* **TASK TO COMPLETE**: Reproduce the data below in full. Nothing should differ from the original.

■ ■ ■ ■ ■

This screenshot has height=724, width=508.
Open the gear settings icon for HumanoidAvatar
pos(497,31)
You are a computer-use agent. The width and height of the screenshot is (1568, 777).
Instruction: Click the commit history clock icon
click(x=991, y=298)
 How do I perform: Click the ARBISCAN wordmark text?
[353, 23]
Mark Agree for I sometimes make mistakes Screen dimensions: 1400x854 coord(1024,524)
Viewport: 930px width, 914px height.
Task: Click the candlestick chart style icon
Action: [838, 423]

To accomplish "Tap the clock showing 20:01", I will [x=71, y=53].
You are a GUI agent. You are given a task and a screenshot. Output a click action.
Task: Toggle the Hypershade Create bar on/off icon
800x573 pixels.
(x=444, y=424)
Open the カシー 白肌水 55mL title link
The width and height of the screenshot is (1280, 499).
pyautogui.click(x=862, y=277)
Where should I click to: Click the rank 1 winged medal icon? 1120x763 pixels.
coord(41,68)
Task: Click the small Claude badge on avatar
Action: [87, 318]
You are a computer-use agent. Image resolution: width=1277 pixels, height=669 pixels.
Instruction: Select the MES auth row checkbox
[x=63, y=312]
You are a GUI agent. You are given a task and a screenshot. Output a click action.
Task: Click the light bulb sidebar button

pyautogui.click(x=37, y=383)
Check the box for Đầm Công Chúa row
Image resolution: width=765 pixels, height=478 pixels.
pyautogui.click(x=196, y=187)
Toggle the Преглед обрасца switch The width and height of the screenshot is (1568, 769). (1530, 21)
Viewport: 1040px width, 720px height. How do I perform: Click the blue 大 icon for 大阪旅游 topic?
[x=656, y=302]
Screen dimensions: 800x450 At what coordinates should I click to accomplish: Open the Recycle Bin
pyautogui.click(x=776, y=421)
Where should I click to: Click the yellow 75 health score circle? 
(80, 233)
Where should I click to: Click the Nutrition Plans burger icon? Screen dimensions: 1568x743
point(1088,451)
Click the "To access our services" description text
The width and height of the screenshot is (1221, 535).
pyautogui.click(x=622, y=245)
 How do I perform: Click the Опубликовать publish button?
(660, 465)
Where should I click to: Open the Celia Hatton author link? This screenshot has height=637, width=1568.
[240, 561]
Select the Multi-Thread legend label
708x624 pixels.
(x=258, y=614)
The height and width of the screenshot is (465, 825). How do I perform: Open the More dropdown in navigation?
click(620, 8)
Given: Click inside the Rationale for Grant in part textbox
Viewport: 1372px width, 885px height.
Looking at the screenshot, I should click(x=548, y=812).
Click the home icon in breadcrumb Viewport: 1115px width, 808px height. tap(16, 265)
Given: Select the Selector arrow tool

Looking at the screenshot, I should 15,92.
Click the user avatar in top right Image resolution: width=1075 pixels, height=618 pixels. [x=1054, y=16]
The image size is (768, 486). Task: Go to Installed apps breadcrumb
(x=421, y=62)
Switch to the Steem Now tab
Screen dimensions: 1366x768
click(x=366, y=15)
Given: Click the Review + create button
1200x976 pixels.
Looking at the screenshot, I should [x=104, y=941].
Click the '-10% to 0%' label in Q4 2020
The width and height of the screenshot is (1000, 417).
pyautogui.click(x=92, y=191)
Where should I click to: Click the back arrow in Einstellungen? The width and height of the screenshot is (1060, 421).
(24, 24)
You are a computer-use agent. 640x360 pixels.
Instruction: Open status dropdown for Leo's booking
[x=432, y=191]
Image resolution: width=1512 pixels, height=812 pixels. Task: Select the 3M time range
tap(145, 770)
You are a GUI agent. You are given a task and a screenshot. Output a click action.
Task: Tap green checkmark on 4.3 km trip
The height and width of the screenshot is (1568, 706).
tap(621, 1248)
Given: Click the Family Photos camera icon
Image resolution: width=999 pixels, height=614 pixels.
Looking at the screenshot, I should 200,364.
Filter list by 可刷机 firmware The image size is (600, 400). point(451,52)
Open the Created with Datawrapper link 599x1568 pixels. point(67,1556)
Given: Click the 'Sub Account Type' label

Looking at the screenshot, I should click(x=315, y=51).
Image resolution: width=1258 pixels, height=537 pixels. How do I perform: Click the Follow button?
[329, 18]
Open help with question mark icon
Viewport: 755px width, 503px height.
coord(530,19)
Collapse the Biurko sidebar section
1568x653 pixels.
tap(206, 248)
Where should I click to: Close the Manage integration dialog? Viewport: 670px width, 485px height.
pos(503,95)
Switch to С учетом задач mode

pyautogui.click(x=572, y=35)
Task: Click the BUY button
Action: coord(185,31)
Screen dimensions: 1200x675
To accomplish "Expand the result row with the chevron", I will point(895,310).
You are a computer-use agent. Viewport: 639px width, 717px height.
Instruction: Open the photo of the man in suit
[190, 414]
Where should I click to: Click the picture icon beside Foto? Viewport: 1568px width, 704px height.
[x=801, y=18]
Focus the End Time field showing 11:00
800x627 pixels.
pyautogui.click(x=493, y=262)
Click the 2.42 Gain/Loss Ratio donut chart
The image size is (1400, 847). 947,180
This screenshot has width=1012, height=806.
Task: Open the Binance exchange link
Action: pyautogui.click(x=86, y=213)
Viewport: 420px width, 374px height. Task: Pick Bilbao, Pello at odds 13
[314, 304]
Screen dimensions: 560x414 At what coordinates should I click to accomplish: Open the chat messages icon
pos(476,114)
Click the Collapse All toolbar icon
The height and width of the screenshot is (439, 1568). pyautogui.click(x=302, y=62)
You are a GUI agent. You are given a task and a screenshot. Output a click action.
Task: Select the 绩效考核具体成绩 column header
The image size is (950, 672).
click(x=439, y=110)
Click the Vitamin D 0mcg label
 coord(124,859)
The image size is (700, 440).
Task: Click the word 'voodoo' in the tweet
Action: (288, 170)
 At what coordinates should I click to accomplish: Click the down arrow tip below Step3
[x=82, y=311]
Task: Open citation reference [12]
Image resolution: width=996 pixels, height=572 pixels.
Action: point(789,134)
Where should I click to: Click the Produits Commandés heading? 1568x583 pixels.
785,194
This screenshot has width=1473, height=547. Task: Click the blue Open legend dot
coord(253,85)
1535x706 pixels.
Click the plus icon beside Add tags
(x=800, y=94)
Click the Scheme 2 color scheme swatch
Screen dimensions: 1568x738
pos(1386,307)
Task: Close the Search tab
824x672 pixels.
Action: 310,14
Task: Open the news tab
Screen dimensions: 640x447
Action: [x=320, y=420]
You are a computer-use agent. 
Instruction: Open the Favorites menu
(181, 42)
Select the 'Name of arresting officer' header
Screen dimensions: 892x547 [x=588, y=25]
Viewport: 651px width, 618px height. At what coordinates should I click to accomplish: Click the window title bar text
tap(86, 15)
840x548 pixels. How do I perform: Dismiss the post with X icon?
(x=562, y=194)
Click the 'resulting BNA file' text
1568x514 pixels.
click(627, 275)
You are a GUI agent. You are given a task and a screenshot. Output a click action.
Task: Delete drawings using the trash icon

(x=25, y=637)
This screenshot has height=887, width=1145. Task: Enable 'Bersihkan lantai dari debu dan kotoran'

■ ■ ■ ■ ■

* **REPLY TO THE TASK**:
This screenshot has height=724, width=508.
Open the gear settings icon for HumanoidAvatar
pos(497,31)
You are a computer-use agent. The width and height of the screenshot is (1568, 777).
Instruction: Click the commit history clock icon
click(x=991, y=298)
 How do I perform: Click the ARBISCAN wordmark text?
[353, 23]
Mark Agree for I sometimes make mistakes Screen dimensions: 1400x854 coord(1024,524)
Viewport: 930px width, 914px height.
Task: Click the candlestick chart style icon
Action: [838, 423]

To accomplish "Tap the clock showing 20:01", I will [x=71, y=53].
You are a GUI agent. You are given a task and a screenshot. Output a click action.
Task: Toggle the Hypershade Create bar on/off icon
800x573 pixels.
(x=444, y=424)
Open the カシー 白肌水 55mL title link
The width and height of the screenshot is (1280, 499).
pyautogui.click(x=862, y=277)
Where should I click to: Click the rank 1 winged medal icon? 1120x763 pixels.
coord(41,68)
Task: Click the small Claude badge on avatar
Action: [87, 318]
You are a computer-use agent. Image resolution: width=1277 pixels, height=669 pixels.
Instruction: Select the MES auth row checkbox
[x=63, y=312]
You are a GUI agent. You are given a task and a screenshot. Output a click action.
Task: Click the light bulb sidebar button

pyautogui.click(x=37, y=383)
Check the box for Đầm Công Chúa row
Image resolution: width=765 pixels, height=478 pixels.
pyautogui.click(x=196, y=187)
Toggle the Преглед обрасца switch The width and height of the screenshot is (1568, 769). (1530, 21)
Viewport: 1040px width, 720px height. How do I perform: Click the blue 大 icon for 大阪旅游 topic?
[x=656, y=302]
Screen dimensions: 800x450 At what coordinates should I click to accomplish: Open the Recycle Bin
pyautogui.click(x=776, y=421)
Where should I click to: Click the yellow 75 health score circle? 
(80, 233)
Where should I click to: Click the Nutrition Plans burger icon? Screen dimensions: 1568x743
point(1088,451)
Click the "To access our services" description text
The width and height of the screenshot is (1221, 535).
pyautogui.click(x=622, y=245)
 How do I perform: Click the Опубликовать publish button?
(660, 465)
Where should I click to: Open the Celia Hatton author link? This screenshot has height=637, width=1568.
[240, 561]
Select the Multi-Thread legend label
708x624 pixels.
(x=258, y=614)
The height and width of the screenshot is (465, 825). How do I perform: Open the More dropdown in navigation?
click(620, 8)
Given: Click inside the Rationale for Grant in part textbox
Viewport: 1372px width, 885px height.
Looking at the screenshot, I should click(x=548, y=812).
Click the home icon in breadcrumb Viewport: 1115px width, 808px height. tap(16, 265)
Given: Select the Selector arrow tool

Looking at the screenshot, I should 15,92.
Click the user avatar in top right Image resolution: width=1075 pixels, height=618 pixels. [x=1054, y=16]
The image size is (768, 486). Task: Go to Installed apps breadcrumb
(x=421, y=62)
Switch to the Steem Now tab
Screen dimensions: 1366x768
click(x=366, y=15)
Given: Click the Review + create button
1200x976 pixels.
Looking at the screenshot, I should [x=104, y=941].
Click the '-10% to 0%' label in Q4 2020
The width and height of the screenshot is (1000, 417).
pyautogui.click(x=92, y=191)
Where should I click to: Click the back arrow in Einstellungen? The width and height of the screenshot is (1060, 421).
(24, 24)
You are a computer-use agent. 640x360 pixels.
Instruction: Open status dropdown for Leo's booking
[x=432, y=191]
Image resolution: width=1512 pixels, height=812 pixels. Task: Select the 3M time range
tap(145, 770)
You are a GUI agent. You are given a task and a screenshot. Output a click action.
Task: Tap green checkmark on 4.3 km trip
The height and width of the screenshot is (1568, 706).
tap(621, 1248)
Given: Click the Family Photos camera icon
Image resolution: width=999 pixels, height=614 pixels.
Looking at the screenshot, I should 200,364.
Filter list by 可刷机 firmware The image size is (600, 400). point(451,52)
Open the Created with Datawrapper link 599x1568 pixels. point(67,1556)
Given: Click the 'Sub Account Type' label

Looking at the screenshot, I should click(x=315, y=51).
Image resolution: width=1258 pixels, height=537 pixels. How do I perform: Click the Follow button?
[329, 18]
Open help with question mark icon
Viewport: 755px width, 503px height.
coord(530,19)
Collapse the Biurko sidebar section
1568x653 pixels.
tap(206, 248)
Where should I click to: Close the Manage integration dialog? Viewport: 670px width, 485px height.
pos(503,95)
Switch to С учетом задач mode

pyautogui.click(x=572, y=35)
Task: Click the BUY button
Action: coord(185,31)
Screen dimensions: 1200x675
To accomplish "Expand the result row with the chevron", I will point(895,310).
You are a computer-use agent. Viewport: 639px width, 717px height.
Instruction: Open the photo of the man in suit
[190, 414]
Where should I click to: Click the picture icon beside Foto? Viewport: 1568px width, 704px height.
[x=801, y=18]
Focus the End Time field showing 11:00
800x627 pixels.
pyautogui.click(x=493, y=262)
Click the 2.42 Gain/Loss Ratio donut chart
The image size is (1400, 847). 947,180
This screenshot has width=1012, height=806.
Task: Open the Binance exchange link
Action: pyautogui.click(x=86, y=213)
Viewport: 420px width, 374px height. Task: Pick Bilbao, Pello at odds 13
[314, 304]
Screen dimensions: 560x414 At what coordinates should I click to accomplish: Open the chat messages icon
pos(476,114)
Click the Collapse All toolbar icon
The height and width of the screenshot is (439, 1568). pyautogui.click(x=302, y=62)
You are a GUI agent. You are given a task and a screenshot. Output a click action.
Task: Select the 绩效考核具体成绩 column header
The image size is (950, 672).
click(x=439, y=110)
Click the Vitamin D 0mcg label
 coord(124,859)
The image size is (700, 440).
Task: Click the word 'voodoo' in the tweet
Action: (288, 170)
 At what coordinates should I click to accomplish: Click the down arrow tip below Step3
[x=82, y=311]
Task: Open citation reference [12]
Image resolution: width=996 pixels, height=572 pixels.
Action: point(789,134)
Where should I click to: Click the Produits Commandés heading? 1568x583 pixels.
785,194
This screenshot has width=1473, height=547. Task: Click the blue Open legend dot
coord(253,85)
1535x706 pixels.
Click the plus icon beside Add tags
(x=800, y=94)
Click the Scheme 2 color scheme swatch
Screen dimensions: 1568x738
pos(1386,307)
Task: Close the Search tab
824x672 pixels.
Action: 310,14
Task: Open the news tab
Screen dimensions: 640x447
Action: [x=320, y=420]
You are a computer-use agent. 
Instruction: Open the Favorites menu
(181, 42)
Select the 'Name of arresting officer' header
Screen dimensions: 892x547 [x=588, y=25]
Viewport: 651px width, 618px height. At what coordinates should I click to accomplish: Click the window title bar text
tap(86, 15)
840x548 pixels. How do I perform: Dismiss the post with X icon?
(x=562, y=194)
Click the 'resulting BNA file' text
1568x514 pixels.
click(627, 275)
You are a GUI agent. You are given a task and a screenshot. Output a click action.
Task: Delete drawings using the trash icon

(x=25, y=637)
This screenshot has height=887, width=1145. Task: Enable 'Bersihkan lantai dari debu dan kotoran'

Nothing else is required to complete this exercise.